Ni siquiera busca en la
descripción de lo lóbrego la vía emancipadora de los de abajo. El suyo es la
pesadilla ante una realidad que no oculta lo siniestro tras las cortinas rojas
de los salones burgueses. Sus personajes, los patronos y los rentistas, los funcionarios
y los lacayos que aparecen en sus relatos y novelas no dejan de sentir el
desasosiego ante un mundo que nunca es lo que parece y tampoco acaban de
creerse que la vida vaya a ser algún día mucho mejor, más bien al contrario.
Coincide, sin saber hasta
qué punto es un factor que explica esa mirada desasosegante, la crisis de
ciertos valores, como los religiosos. Se anuncia la muerte de Dios y resulta
evidente que las tradiciones cristianas son a menudo meras referencias
simbólicas, los oficios religiosos del domingo devienen un acto social más.

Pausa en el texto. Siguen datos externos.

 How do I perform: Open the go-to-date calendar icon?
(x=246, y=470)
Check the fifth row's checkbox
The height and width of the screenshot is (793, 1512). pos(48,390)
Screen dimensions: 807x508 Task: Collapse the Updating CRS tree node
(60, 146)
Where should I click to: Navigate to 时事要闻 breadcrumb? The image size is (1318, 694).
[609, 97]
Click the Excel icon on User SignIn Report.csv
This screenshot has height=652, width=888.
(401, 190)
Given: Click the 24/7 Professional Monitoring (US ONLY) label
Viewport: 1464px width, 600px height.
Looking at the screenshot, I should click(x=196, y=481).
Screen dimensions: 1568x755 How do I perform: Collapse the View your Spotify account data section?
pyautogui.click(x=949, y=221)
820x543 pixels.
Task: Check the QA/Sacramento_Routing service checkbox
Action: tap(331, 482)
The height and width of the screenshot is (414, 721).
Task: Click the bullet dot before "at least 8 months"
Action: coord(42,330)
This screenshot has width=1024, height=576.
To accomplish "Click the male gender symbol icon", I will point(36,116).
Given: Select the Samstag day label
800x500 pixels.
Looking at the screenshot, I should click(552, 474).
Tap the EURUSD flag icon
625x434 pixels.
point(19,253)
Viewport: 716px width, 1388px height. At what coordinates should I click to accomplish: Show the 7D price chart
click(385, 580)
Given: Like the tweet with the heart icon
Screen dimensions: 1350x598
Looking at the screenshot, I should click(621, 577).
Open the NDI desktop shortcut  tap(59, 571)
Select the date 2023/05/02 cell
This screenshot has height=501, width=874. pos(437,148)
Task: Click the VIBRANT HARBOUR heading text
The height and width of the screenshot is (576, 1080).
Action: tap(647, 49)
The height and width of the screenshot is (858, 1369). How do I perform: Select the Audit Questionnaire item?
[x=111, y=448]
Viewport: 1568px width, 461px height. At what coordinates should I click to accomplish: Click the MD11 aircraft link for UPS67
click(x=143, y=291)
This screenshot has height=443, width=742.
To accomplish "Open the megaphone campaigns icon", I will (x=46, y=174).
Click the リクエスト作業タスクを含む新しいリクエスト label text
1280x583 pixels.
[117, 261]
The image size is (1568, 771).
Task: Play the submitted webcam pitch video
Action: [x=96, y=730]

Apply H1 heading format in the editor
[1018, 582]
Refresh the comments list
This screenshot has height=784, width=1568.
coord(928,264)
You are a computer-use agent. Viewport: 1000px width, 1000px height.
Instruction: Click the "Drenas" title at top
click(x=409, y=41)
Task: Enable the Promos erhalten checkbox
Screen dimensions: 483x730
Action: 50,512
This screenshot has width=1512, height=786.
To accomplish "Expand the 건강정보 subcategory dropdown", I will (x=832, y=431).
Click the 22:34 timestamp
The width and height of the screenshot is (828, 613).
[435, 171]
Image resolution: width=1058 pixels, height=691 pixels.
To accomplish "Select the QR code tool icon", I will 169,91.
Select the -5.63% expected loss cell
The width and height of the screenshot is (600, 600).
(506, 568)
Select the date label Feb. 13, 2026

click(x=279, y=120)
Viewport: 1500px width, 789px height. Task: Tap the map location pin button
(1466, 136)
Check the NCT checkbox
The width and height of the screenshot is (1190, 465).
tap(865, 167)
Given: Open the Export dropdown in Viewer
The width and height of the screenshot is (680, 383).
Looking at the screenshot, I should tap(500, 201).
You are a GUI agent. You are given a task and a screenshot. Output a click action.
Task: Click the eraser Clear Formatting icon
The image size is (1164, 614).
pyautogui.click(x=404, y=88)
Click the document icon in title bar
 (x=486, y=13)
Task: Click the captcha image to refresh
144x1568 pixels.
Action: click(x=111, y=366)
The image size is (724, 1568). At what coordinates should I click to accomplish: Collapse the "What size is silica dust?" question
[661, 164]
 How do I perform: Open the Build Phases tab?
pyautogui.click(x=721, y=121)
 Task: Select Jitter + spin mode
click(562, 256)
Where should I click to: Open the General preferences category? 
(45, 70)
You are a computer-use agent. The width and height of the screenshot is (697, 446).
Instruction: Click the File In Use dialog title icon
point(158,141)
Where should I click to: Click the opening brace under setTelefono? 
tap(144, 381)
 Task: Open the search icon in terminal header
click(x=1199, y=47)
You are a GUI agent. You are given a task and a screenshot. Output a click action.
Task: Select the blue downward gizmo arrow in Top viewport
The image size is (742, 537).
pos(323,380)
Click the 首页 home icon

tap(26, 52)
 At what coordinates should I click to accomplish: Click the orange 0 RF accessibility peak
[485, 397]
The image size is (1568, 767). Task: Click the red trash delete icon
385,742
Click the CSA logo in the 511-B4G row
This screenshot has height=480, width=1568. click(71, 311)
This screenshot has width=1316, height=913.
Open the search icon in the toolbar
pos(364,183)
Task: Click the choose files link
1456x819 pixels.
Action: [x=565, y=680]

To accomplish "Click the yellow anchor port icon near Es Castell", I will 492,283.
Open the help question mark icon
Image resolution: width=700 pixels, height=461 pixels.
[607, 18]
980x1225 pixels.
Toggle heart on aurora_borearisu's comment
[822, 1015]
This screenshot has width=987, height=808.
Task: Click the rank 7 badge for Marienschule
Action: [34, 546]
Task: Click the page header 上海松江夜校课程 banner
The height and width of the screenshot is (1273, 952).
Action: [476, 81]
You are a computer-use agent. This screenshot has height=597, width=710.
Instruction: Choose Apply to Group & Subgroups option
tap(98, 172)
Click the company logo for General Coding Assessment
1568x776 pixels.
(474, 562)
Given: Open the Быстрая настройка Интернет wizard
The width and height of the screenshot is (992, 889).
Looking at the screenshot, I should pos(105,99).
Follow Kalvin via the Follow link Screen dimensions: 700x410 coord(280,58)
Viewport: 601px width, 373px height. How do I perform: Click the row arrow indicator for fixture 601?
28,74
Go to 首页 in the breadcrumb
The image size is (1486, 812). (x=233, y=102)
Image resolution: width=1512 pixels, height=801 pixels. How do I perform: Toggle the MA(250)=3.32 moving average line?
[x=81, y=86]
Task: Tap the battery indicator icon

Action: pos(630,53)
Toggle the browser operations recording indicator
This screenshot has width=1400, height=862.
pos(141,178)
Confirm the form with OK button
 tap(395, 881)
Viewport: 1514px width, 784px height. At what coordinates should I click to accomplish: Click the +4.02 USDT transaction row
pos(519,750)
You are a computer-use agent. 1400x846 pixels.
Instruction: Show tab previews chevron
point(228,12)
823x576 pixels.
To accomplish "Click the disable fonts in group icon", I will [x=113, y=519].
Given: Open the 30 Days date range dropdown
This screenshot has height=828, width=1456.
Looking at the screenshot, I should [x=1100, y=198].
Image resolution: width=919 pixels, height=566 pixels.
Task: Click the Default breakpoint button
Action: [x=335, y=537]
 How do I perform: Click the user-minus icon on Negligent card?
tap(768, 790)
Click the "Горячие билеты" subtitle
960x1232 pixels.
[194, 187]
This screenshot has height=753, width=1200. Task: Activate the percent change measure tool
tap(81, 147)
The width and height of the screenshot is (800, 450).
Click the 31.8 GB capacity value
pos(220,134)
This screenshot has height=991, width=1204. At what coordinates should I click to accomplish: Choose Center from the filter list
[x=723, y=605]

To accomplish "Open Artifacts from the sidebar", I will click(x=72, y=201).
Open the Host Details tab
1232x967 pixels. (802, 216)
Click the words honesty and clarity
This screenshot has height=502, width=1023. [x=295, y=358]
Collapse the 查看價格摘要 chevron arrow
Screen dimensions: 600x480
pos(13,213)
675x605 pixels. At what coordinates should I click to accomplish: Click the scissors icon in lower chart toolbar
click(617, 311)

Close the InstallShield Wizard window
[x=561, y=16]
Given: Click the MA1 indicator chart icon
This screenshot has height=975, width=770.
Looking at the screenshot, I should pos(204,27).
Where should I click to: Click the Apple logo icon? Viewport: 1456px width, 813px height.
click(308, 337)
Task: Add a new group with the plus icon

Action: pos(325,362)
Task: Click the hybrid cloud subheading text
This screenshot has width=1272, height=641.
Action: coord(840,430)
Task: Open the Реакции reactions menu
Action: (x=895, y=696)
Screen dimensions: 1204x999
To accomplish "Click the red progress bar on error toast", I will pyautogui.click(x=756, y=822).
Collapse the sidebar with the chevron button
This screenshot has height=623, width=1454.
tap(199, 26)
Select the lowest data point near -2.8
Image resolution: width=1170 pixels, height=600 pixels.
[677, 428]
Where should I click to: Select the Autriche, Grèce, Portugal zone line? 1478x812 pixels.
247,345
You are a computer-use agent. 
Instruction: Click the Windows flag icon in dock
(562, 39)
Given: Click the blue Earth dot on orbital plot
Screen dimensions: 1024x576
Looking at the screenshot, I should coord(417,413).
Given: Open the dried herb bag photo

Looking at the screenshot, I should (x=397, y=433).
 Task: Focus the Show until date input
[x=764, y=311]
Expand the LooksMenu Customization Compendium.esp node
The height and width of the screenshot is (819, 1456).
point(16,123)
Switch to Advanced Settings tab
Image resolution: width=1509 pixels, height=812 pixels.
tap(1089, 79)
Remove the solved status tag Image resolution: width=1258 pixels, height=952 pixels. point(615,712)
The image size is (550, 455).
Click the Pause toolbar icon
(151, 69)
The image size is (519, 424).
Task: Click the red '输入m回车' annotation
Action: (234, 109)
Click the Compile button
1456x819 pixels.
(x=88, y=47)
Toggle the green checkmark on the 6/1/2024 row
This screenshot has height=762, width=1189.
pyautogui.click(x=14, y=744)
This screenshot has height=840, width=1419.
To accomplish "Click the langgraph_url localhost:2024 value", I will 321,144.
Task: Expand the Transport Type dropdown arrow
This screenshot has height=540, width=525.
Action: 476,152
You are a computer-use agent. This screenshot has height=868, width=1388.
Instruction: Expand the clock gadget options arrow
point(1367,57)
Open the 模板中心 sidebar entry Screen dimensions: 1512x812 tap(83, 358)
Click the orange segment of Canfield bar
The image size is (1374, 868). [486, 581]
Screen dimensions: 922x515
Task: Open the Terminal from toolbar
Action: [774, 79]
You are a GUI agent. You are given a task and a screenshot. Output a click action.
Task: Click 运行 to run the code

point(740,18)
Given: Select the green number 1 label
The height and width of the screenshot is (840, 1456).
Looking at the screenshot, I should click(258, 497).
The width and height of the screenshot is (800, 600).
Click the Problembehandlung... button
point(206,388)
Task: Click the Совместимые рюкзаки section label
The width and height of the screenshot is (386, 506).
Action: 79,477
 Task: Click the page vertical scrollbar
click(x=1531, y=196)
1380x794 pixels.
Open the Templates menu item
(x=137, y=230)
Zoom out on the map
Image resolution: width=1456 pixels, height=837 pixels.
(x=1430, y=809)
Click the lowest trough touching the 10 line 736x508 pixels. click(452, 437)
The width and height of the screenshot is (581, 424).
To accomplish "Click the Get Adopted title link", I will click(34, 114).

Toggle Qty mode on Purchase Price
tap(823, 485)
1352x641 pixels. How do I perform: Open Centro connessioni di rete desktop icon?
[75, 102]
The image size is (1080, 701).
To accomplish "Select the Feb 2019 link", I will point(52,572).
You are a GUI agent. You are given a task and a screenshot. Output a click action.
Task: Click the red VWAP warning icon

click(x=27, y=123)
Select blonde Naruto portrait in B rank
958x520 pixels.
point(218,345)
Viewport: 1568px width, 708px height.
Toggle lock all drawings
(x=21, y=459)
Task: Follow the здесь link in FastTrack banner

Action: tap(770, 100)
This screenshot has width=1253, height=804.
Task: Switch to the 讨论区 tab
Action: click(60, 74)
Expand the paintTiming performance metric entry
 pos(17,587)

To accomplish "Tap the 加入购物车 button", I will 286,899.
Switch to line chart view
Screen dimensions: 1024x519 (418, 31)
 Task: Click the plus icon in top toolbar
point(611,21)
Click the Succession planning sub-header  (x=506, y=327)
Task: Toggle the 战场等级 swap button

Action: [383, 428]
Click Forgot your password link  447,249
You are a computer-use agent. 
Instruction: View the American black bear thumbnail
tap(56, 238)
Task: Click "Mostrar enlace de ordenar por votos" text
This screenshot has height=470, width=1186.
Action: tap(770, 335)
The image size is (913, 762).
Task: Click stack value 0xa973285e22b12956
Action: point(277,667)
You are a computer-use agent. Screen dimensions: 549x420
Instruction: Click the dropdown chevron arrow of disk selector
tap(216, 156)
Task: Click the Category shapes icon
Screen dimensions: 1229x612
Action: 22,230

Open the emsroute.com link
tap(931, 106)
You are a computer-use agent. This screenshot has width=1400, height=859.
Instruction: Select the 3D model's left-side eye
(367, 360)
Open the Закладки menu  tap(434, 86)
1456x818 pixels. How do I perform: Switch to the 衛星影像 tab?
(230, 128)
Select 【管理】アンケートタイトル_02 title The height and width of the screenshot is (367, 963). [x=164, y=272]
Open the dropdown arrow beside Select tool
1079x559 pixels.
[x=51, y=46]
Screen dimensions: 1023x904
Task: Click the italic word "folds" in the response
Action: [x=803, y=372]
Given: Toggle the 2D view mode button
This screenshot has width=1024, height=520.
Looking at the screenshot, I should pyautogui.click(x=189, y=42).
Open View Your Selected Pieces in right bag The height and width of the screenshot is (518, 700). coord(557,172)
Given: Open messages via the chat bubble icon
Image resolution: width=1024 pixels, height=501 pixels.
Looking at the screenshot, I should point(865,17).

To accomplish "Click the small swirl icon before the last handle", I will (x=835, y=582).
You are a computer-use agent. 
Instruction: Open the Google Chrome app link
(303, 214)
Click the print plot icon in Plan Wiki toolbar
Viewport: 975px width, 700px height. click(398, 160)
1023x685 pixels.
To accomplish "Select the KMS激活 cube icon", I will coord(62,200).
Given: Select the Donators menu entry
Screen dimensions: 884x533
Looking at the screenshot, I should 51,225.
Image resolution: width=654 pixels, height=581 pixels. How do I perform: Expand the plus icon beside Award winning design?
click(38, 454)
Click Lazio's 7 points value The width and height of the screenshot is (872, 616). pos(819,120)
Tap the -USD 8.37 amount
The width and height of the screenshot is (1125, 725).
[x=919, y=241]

Surge al mismo tiempo el espiritismo, actividad además en boga, y teosofías
varias que responden más a una banalización de la teología. «Cuando se deja de creer en Dios enseguida se
cree en cualquier cosa». Se atribuye a Chesterton esta afirmación
Parecen contener, en
definitiva, los textos de Maupassant las pesadillas venideras, las de un siglo
XX que ve destrozadas definitivamente las utopías, convertidas en tiranías a
golpe de represión y frustración, posibilismo lo llamará alguno, un infierno en
la tierra en vez del paraíso esperado, el progreso acaba diluido en una vana
esperanza, como mínimo, de mantener el mundo conocido, o mejor dicho de
conservar los privilegios alcanzados por unos pocos frente a las masas de los
desposeídos.
El siglo XXI no es mucho
mejor. La crueldad del mundo y de la guerra sigue latente, como si de nada hubiera
servido lo ocurrido en el siglo pasado. Los cuentos de Maupassant nos vuelven a
perturbar, nos recuerdan el vacío latente y cotidiano.
Guy de Maupassant morirá
año y medio después de su intento de suicidio. Desde entonces está internado en
la casa de salud del doctor Blanche. Qué simbólico el apellido del doctor, como
si se refiriera a la luz blanquecina y malsana del mundo, la que hay en los
hospitales y las residencias sanitarias. Sigue sintiendo el escritor que la
razón se le escapa, que se resquebraja su estado de ánimo y la conciencia es
fuente de pesadumbre y dolor.
Sería bonito pensar que
tal vez se acordase entonces de aquel inglés algo enclenque al que salvó de
morir ahogado en las aguas normandas y que resultó ser el poeta decadente
Allgernon Swinburne, uno de esos autores que en público tanto escandalizó a los
bienpensantes, aunque muchos lo leyeran con deleite en privado.